Такова была властность его тона, что все умолкли, и в следующие несколько минут с комментарием Би-би-си состязался лишь звук безжалостного уничтожения Джулией груды печенья.

Сидя в глубине комнаты, Долл отметила про себя, что все пока складывается неплохо. С таким количеством гостей она управится. Соседи Фартинги же опаздывали. Может, в итоге решили не приходить вовсе. Не успела она утешиться этой мыслью, как в дверь громко постучали. Открыв стучавшим, она увидела перед собой шестерых совершенно не знакомых ей людей – мужчину, женщину и четверых детей.

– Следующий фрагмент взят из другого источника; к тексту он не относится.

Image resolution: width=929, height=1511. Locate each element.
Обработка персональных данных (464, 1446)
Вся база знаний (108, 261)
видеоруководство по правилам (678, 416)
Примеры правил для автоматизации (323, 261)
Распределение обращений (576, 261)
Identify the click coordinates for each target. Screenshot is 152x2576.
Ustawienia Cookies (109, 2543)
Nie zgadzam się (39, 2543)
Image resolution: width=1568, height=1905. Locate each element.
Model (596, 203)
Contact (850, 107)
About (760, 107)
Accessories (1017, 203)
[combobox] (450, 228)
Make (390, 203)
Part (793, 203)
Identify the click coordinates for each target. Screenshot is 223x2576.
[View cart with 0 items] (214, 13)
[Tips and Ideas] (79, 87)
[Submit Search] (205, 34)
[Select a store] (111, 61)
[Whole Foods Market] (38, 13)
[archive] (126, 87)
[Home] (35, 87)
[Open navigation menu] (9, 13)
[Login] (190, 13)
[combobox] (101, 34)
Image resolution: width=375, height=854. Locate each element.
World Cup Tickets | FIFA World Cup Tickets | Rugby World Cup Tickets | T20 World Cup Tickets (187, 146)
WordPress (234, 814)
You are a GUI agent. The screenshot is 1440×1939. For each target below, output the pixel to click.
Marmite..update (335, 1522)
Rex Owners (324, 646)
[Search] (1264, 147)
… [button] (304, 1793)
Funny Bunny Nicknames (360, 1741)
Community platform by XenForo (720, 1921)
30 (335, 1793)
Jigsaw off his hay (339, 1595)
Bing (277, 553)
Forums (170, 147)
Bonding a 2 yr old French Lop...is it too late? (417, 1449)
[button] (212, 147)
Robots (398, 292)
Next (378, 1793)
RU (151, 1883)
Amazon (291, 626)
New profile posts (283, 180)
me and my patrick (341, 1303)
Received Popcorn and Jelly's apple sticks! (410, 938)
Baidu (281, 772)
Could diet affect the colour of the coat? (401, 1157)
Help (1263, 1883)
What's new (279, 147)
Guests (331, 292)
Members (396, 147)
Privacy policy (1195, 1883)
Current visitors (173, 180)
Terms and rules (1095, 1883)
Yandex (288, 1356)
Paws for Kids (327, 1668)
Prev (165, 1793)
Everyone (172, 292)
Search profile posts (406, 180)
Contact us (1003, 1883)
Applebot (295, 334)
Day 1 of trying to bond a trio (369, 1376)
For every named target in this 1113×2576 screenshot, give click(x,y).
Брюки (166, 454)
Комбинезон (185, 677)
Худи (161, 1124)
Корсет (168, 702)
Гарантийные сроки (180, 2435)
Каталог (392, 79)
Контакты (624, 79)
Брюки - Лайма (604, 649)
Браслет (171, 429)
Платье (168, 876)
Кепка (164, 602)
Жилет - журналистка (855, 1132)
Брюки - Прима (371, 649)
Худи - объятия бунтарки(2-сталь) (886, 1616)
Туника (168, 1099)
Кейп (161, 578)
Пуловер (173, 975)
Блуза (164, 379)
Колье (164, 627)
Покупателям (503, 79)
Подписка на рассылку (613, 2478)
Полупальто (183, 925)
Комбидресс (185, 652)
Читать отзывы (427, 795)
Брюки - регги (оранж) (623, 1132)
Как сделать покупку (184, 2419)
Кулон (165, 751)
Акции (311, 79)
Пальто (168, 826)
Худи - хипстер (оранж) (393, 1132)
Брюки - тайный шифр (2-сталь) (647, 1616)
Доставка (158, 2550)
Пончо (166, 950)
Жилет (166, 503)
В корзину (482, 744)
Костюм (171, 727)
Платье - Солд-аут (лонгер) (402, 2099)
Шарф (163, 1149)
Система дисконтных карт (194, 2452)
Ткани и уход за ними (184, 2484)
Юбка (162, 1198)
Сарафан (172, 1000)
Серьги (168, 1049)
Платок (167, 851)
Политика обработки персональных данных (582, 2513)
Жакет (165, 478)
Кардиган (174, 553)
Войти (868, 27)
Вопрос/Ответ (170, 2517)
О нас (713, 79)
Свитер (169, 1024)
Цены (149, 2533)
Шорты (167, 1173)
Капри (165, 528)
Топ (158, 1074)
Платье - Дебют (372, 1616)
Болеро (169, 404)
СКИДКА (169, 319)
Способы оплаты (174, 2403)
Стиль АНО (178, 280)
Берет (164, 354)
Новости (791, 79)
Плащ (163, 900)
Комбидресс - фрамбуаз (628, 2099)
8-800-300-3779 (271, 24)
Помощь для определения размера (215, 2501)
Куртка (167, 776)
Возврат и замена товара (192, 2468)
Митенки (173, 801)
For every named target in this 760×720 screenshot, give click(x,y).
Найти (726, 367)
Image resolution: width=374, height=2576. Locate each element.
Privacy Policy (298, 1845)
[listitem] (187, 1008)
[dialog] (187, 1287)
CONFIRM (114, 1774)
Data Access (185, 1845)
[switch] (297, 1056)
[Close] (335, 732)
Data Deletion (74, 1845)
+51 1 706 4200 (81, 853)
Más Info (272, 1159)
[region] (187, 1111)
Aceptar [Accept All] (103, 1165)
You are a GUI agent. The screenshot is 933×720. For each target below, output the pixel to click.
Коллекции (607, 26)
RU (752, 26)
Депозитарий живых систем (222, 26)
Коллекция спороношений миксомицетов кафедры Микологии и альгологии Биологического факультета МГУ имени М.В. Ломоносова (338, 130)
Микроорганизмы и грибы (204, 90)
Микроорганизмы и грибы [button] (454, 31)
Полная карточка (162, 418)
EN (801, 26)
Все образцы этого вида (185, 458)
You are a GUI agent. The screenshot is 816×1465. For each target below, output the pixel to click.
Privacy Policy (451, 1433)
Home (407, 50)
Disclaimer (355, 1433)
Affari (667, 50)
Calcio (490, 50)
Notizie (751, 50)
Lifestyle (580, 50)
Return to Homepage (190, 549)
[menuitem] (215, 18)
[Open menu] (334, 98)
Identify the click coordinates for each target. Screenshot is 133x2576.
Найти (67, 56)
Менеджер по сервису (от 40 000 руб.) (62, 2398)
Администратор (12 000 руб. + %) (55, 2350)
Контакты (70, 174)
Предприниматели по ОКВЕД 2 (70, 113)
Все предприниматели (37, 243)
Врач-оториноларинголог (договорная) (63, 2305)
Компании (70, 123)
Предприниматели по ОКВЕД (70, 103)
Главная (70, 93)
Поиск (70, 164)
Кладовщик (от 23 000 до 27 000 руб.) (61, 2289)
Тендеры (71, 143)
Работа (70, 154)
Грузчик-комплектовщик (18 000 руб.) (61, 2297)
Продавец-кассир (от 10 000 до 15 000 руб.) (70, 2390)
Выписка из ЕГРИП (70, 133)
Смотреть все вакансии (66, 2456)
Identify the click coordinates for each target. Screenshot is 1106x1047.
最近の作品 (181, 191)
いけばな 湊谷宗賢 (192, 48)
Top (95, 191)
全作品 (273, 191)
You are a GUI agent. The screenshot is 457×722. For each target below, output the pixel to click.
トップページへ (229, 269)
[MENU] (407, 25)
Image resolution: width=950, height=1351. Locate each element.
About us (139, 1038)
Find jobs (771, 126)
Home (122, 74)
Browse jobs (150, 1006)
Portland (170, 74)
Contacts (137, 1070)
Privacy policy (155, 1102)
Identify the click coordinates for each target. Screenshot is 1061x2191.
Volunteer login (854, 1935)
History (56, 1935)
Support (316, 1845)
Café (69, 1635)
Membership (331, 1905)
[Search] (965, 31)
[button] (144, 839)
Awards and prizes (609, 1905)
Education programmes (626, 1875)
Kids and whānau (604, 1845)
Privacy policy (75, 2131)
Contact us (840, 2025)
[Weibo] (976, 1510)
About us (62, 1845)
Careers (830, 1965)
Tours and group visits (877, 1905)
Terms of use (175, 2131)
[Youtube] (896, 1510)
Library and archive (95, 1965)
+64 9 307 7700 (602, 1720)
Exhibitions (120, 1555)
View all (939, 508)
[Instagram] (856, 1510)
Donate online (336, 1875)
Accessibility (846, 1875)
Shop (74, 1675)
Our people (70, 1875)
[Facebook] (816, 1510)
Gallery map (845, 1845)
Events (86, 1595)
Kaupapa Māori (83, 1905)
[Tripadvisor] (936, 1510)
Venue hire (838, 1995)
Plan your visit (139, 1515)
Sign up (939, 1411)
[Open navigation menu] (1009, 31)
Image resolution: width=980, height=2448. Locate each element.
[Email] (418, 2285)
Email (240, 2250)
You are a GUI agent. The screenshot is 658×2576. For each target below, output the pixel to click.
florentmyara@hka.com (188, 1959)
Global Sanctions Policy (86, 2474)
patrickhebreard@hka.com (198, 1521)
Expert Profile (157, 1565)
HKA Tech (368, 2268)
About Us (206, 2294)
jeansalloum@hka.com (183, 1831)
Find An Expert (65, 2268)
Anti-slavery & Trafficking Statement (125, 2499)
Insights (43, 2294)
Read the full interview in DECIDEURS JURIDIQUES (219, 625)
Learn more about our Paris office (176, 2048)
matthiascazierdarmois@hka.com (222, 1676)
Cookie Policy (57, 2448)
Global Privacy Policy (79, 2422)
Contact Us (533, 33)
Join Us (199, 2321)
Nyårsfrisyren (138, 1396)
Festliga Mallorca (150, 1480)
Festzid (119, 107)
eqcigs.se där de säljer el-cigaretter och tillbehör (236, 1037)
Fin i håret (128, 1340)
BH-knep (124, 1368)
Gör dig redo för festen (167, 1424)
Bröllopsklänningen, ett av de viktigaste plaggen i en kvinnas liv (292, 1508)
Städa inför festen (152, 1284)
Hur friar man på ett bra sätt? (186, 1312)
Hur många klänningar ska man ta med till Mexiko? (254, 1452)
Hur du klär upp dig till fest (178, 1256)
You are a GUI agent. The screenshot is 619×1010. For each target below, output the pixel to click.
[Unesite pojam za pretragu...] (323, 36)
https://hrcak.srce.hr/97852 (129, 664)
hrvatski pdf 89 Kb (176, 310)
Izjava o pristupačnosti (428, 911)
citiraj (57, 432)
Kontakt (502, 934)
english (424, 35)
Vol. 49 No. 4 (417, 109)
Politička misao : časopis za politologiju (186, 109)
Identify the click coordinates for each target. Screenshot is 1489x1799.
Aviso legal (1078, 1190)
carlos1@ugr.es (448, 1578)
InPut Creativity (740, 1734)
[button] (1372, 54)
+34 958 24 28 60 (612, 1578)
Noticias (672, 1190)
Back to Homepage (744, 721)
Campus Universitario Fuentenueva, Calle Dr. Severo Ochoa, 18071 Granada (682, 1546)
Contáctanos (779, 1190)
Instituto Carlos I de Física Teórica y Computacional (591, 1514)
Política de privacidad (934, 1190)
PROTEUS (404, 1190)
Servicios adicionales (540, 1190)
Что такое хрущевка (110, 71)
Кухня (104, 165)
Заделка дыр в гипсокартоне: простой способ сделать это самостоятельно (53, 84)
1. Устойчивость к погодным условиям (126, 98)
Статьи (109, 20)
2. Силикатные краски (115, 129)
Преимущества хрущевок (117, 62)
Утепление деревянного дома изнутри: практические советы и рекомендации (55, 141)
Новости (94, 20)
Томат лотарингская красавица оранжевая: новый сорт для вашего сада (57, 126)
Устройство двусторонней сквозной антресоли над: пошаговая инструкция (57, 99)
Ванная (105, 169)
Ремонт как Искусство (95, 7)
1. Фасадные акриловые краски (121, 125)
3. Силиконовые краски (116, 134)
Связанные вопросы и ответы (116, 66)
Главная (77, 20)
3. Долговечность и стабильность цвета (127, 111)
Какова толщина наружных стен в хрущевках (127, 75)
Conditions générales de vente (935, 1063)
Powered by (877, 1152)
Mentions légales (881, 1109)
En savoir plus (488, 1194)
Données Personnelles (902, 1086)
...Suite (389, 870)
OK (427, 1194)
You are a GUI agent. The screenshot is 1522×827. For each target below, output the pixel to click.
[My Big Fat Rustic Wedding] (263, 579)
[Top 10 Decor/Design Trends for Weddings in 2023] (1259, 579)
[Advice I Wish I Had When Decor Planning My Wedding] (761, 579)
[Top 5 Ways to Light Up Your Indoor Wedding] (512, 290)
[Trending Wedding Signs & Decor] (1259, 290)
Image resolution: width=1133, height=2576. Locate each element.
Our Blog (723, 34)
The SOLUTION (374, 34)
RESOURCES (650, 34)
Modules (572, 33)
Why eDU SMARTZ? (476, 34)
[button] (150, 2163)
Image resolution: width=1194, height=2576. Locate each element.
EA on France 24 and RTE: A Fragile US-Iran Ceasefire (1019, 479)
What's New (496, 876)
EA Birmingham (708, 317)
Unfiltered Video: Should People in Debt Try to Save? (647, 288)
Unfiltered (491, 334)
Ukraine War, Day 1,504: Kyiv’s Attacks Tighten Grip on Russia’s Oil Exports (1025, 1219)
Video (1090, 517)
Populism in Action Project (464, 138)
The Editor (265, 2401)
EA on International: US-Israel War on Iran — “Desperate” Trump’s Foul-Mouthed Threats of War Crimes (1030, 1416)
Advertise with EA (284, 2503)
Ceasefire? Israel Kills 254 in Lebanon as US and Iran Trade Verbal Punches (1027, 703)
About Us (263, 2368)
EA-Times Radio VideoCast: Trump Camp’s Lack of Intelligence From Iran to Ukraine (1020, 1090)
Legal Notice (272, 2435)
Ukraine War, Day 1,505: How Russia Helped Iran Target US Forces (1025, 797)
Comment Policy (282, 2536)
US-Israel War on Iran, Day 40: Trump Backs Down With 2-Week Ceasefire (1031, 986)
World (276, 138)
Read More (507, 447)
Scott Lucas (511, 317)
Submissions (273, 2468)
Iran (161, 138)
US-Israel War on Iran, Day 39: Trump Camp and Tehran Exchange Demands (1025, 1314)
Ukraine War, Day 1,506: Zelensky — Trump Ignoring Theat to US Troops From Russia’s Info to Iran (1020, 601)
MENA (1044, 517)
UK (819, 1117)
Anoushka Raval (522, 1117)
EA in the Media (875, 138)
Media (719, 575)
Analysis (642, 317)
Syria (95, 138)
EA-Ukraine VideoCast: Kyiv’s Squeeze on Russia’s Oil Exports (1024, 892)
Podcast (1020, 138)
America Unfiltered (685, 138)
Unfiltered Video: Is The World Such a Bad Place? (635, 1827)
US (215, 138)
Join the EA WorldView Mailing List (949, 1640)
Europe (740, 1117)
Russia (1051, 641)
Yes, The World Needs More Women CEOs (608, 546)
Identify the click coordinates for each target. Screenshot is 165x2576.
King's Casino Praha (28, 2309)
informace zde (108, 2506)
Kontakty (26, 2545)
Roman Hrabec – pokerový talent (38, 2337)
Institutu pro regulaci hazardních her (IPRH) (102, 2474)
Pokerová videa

– Я знаю, о чем вы подумали, но об этом можно не беспокоиться, – сказал мужчина и протянул ей большой бумажный пакет, туго набитый предметами в вощеной обертке. – Мы пришли со своими сэндвичами.

* * *

Сама церковная церемония коронации должна была длиться три часа, а потому, как только Мэри с друзьями ухитрились мимолетно, одним глазком увидеть, как Королева входит в Вестминстерское аббатство (они передавали друг другу перископ, обильно восхищаясь изобретательностью Джеффри), задерживаться в том месте смысла было немного. Они решили пробиться к Хайд-парку и попытаться расположиться так, чтобы хорошо видеть королевскую процессию, когда после обеда она проедет по Ист-Кэрридж-роуд. Солнце Лондону в тот день не улыбалось, и в воздухе уже повисла тонкая морось, грозившая перерасти в ливень. Неважно. Они постелили на траве коврик, отвинтили крышки термосов и разлили по кружкам чай. Дух этих юных патриотов какому-то там дождику не подмочить.

* * *

Незнакомец оказался братом мистера Фартинга, со всей семьей приехавшим из Ковентри. Мистер Фартинг, судя по всему, пригласил его на совместный просмотр, нимало не озаботившись сообщить об этом хозяевам. К счастью, все шестеро готовы были сидеть на полу – как и сам мистер Фартинг, объявившийся десятью минутами позже с женой и двумя дочками. Все они сбились в тесный полукруг прямо перед телевизором, и зрителей теперь стало семнадцать.

Комментатор продолжал:

“И вот, вдали справа, в юго-восточном трансепте ждут пэры Королевства. Мы видим, как, облаченные в великолепные одеяния, они сидят, войдя один за другим и пара за парой в это историческое здание по столь знаменательному случаю, их великолепные плечи укрыты мантиями и накидками, украшенными белыми горностаями, обшитыми золотом, а венцы их лежат у них на коленях”.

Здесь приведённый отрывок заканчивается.